§ **Given entries**:
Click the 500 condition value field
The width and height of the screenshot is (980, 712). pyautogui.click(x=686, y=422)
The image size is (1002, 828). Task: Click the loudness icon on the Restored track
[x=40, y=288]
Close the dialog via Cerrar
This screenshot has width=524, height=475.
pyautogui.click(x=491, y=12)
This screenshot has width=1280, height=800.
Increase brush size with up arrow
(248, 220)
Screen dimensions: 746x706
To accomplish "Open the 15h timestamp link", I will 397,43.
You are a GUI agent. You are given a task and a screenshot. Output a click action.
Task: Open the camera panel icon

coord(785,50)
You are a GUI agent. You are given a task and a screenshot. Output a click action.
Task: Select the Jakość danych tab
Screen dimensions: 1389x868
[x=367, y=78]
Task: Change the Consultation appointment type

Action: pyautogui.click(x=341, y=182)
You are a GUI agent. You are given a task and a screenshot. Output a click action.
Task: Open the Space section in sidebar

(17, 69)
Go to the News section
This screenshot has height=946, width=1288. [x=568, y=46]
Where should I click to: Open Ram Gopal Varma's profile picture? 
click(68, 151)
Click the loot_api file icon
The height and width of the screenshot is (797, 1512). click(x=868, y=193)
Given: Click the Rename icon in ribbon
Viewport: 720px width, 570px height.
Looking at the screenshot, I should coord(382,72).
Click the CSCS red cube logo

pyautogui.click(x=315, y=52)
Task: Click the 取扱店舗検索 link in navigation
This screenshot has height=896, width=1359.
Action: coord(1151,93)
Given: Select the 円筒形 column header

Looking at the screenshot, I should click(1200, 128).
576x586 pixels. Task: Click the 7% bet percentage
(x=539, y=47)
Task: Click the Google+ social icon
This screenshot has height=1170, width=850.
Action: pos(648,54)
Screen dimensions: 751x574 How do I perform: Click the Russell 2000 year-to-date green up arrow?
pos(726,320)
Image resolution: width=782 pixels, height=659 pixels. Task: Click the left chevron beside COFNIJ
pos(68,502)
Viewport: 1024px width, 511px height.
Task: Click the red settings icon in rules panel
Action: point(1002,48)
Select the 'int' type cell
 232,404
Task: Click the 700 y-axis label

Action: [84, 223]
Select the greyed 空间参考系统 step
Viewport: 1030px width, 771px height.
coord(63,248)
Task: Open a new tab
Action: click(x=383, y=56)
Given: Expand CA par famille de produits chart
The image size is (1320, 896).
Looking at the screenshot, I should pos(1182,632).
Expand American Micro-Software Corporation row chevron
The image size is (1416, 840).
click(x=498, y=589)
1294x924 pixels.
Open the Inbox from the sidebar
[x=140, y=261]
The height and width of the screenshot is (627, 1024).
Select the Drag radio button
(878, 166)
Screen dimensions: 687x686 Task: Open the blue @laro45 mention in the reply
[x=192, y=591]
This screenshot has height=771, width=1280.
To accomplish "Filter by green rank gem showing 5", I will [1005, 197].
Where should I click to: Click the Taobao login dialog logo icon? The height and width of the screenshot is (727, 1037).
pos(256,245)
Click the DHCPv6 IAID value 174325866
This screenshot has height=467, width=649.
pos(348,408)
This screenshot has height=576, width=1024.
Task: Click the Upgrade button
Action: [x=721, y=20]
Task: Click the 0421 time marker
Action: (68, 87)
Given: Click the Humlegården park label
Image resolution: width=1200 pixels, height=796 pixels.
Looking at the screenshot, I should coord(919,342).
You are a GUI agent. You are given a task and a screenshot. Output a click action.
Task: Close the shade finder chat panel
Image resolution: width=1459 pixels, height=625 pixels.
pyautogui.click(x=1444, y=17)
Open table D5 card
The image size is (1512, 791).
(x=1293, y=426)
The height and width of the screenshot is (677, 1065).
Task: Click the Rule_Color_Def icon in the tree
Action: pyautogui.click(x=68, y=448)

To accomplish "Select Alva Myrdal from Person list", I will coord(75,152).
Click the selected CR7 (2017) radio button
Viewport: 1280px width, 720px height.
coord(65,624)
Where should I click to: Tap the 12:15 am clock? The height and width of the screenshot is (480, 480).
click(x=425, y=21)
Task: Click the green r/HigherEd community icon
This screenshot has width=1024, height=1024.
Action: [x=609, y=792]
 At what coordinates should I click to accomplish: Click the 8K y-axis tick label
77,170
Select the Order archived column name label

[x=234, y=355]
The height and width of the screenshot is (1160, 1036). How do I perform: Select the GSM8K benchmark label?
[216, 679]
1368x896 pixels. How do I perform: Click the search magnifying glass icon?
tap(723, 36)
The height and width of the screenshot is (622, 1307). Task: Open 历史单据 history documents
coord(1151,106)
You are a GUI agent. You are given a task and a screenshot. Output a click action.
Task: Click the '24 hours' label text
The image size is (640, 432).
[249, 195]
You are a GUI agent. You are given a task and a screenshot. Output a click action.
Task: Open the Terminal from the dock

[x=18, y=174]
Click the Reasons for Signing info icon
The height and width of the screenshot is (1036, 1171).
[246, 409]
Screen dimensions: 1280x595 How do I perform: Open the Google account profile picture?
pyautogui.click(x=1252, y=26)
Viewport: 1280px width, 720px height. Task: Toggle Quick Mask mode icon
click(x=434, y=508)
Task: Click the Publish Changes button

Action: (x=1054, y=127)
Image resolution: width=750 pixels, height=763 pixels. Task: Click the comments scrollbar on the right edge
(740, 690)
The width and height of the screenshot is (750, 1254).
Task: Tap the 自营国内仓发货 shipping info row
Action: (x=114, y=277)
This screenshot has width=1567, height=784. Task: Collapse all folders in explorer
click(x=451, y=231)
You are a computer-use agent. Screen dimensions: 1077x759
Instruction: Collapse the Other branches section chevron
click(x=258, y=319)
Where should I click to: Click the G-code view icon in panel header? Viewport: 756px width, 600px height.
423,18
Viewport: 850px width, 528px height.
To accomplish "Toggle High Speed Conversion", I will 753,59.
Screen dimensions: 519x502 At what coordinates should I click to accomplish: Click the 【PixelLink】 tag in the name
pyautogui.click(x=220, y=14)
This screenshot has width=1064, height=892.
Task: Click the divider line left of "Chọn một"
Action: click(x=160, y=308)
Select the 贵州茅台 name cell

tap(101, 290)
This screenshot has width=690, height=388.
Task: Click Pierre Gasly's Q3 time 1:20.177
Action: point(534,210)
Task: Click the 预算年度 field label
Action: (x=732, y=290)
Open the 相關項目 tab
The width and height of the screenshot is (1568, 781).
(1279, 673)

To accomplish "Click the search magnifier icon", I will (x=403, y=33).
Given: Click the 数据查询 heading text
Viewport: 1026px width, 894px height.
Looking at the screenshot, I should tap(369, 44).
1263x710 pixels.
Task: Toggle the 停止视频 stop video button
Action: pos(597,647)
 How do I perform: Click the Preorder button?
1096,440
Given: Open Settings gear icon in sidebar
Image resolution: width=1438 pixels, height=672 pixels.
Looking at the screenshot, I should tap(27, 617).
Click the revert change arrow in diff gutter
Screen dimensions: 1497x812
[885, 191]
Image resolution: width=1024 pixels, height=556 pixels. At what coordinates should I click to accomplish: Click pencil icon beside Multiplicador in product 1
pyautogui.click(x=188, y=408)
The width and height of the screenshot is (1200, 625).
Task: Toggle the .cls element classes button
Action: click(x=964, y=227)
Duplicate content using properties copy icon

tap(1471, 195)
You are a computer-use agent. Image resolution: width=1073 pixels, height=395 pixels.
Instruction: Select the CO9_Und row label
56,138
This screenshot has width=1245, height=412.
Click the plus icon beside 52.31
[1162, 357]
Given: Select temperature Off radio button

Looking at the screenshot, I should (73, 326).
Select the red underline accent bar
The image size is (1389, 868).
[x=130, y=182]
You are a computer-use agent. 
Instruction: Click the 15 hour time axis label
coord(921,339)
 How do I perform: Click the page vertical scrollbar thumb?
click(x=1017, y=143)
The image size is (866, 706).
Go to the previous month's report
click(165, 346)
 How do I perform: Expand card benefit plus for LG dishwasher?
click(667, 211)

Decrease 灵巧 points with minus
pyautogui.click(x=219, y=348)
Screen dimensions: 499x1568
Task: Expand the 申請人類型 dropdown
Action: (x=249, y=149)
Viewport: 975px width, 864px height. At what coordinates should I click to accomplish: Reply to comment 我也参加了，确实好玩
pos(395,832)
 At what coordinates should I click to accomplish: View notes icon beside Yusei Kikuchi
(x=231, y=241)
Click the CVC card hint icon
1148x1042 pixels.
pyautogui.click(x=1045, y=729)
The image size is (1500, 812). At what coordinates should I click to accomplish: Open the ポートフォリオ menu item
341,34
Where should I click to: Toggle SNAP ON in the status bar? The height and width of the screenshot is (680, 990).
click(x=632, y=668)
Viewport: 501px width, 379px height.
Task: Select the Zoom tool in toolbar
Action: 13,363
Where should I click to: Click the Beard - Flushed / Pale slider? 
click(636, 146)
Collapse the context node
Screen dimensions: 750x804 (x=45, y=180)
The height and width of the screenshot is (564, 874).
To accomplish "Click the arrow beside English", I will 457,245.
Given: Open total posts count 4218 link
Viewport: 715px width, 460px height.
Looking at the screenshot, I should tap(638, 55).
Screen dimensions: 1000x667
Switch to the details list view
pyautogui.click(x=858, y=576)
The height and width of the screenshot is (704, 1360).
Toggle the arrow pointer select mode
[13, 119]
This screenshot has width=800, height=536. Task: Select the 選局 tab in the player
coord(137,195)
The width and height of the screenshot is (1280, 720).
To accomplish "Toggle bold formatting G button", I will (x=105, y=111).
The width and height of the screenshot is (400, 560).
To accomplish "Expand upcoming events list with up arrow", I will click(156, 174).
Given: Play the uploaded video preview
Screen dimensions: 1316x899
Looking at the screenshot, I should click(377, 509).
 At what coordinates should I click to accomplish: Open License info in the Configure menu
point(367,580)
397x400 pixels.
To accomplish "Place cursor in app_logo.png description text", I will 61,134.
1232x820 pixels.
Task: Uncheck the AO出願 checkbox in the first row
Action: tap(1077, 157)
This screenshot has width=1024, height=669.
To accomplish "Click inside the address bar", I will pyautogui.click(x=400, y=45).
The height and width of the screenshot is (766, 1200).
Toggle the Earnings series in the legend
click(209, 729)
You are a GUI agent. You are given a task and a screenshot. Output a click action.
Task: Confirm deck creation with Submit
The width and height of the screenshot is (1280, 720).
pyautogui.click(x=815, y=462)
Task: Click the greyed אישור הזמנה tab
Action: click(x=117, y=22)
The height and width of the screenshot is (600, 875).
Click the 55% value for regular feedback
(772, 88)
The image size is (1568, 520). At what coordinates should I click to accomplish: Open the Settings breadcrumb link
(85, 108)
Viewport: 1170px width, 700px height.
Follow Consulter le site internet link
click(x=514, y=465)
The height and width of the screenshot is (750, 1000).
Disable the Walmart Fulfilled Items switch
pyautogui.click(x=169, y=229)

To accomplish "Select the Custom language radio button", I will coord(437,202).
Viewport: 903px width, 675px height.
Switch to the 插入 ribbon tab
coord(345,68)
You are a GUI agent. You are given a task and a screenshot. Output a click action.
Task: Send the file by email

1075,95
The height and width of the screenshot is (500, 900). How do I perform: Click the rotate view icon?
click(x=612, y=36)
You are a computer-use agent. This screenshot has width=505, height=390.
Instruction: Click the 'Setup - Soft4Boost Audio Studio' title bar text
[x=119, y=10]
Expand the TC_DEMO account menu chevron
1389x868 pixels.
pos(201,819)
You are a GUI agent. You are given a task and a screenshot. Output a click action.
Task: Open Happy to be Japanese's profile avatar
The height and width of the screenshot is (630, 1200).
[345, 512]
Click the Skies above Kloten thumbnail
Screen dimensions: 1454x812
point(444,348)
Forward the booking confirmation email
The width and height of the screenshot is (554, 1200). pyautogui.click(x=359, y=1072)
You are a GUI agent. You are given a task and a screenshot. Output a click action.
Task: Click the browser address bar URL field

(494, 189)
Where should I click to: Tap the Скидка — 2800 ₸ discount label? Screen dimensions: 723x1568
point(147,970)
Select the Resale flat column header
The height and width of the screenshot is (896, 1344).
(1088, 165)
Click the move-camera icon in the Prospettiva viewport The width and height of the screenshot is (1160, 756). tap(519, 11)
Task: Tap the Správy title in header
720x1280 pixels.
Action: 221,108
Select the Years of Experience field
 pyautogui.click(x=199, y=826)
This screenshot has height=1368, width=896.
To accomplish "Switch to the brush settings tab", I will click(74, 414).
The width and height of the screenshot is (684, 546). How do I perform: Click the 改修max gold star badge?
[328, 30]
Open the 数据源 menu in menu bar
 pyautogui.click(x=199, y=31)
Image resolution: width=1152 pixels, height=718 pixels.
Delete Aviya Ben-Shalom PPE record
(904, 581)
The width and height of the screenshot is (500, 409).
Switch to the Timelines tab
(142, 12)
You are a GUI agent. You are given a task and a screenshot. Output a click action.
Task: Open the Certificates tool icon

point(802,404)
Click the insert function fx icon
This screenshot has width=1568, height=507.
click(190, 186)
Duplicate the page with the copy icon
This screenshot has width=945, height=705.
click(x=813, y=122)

§ **Activity**: The required output is each line from the one with "Delete Aviya Ben-Shalom PPE record" through the end of the material above, repeated exactly with both ends included.

§ **Result**:
Delete Aviya Ben-Shalom PPE record
(904, 581)
The width and height of the screenshot is (500, 409).
Switch to the Timelines tab
(142, 12)
You are a GUI agent. You are given a task and a screenshot. Output a click action.
Task: Open the Certificates tool icon

point(802,404)
Click the insert function fx icon
This screenshot has width=1568, height=507.
click(190, 186)
Duplicate the page with the copy icon
This screenshot has width=945, height=705.
click(x=813, y=122)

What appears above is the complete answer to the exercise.